Developers

Frequently Asked Questions (FAQ)

Common questions and answers about Chutes SDK and platform.

General Questions

What is Chutes?

Chutes is a serverless AI compute platform that lets you deploy and scale AI models on GPU infrastructure without managing servers. You write Python code using our SDK, and we handle the infrastructure, scaling, and deployment.

Key benefits:

  • Deploy AI models in minutes, not hours
  • Pay only for actual compute time used
  • Automatic scaling from 0 to hundreds of instances
  • Access to latest GPU hardware (H100, A100, etc.)
  • No DevOps or Kubernetes knowledge required

How is Chutes different from other platforms?

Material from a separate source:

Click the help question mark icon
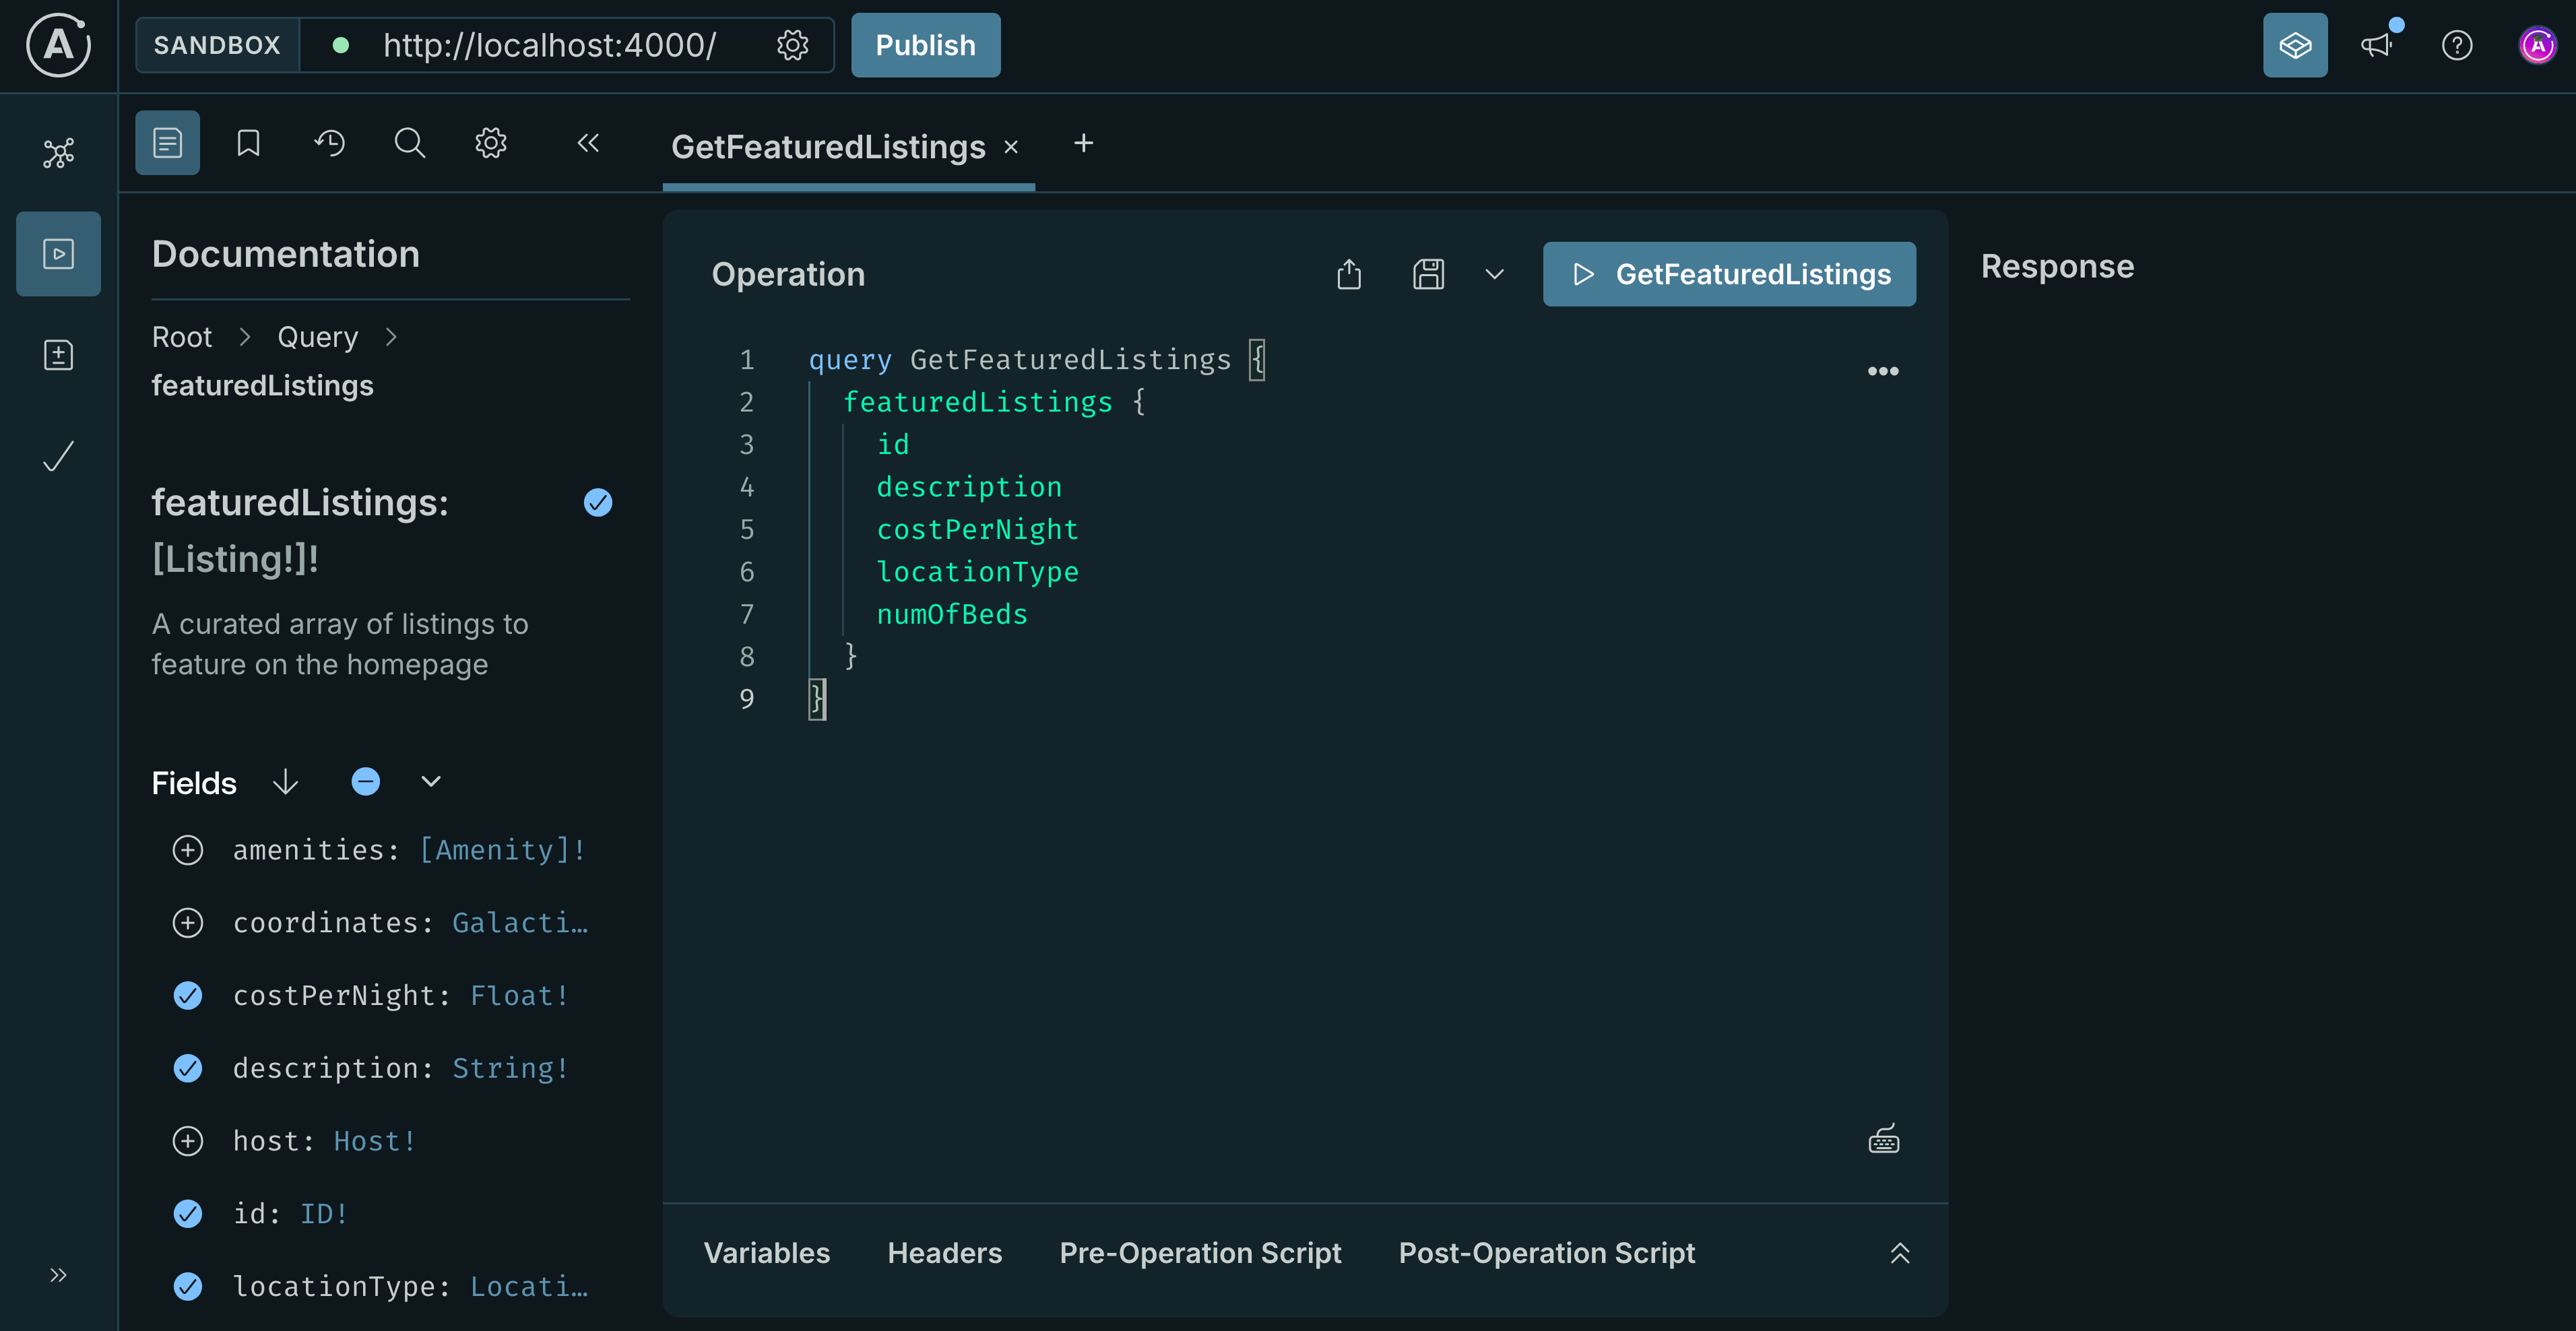(2457, 44)
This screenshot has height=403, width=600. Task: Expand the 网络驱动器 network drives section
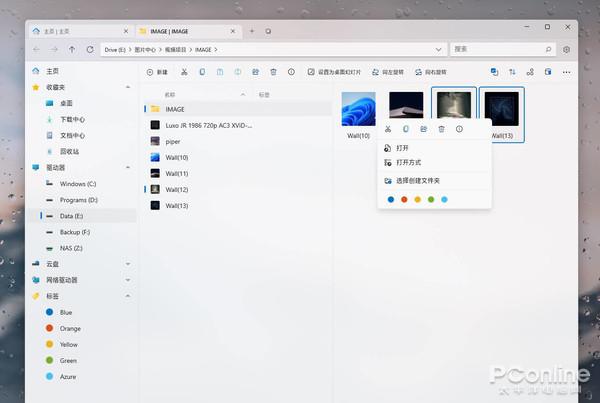pyautogui.click(x=127, y=280)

FeatureChutesTraditional CloudOther AI Platforms
Setup TimeMinutesHours/DaysHours
ScalingAutomatic (0→∞)ManualLimited
PricingPay-per-useAlways-onSubscription
GPU AccessLatest hardwareLimited selectionRestricted
Code StyleSimple PythonComplex configsPlatform-specific

Who should use Chutes?

Perfect for:

  • AI/ML engineers building production applications
  • Startups needing scalable AI infrastructure
  • Researchers requiring powerful GPU compute
  • Companies wanting serverless AI deployment

Use cases:

  • LLM chat applications
  • Image/video generation services
  • Real-time AI APIs
  • Batch processing workflows
  • Model inference at scale

Is Chutes suitable for production?

Yes! Chutes is designed for production workloads with:

  • 99.9% uptime SLA
  • Enterprise security and compliance
  • Global edge deployment
  • Automatic failover and recovery
  • 24/7 monitoring and support

Getting Started

How do I get started with Chutes?

  1. Install the SDK
    pip install chutes
  2. Create account and authenticate
    chutes auth login
  3. Deploy your first chute
    from chutes.chute import Chute
    
    chute = Chute(username="myuser", name="hello-world")
    
    @chute.cord(public_api_path="/hello")
    async def hello():
        return {"message": "Hello, World!"}
    chutes deploy

Do I need Docker experience?

No! Chutes handles containerization automatically. However, if you need custom dependencies, you can optionally use our class:

from chutes.image import Image

# Simple dependency installation
image = Image(
    base_image="nvidia/cuda:12.1-runtime-ubuntu22.04"
).run([
    "pip install transformers torch"
])

chute = Chute(
    username="myuser",
    name="my-app",
    image=image
)

What programming languages are supported?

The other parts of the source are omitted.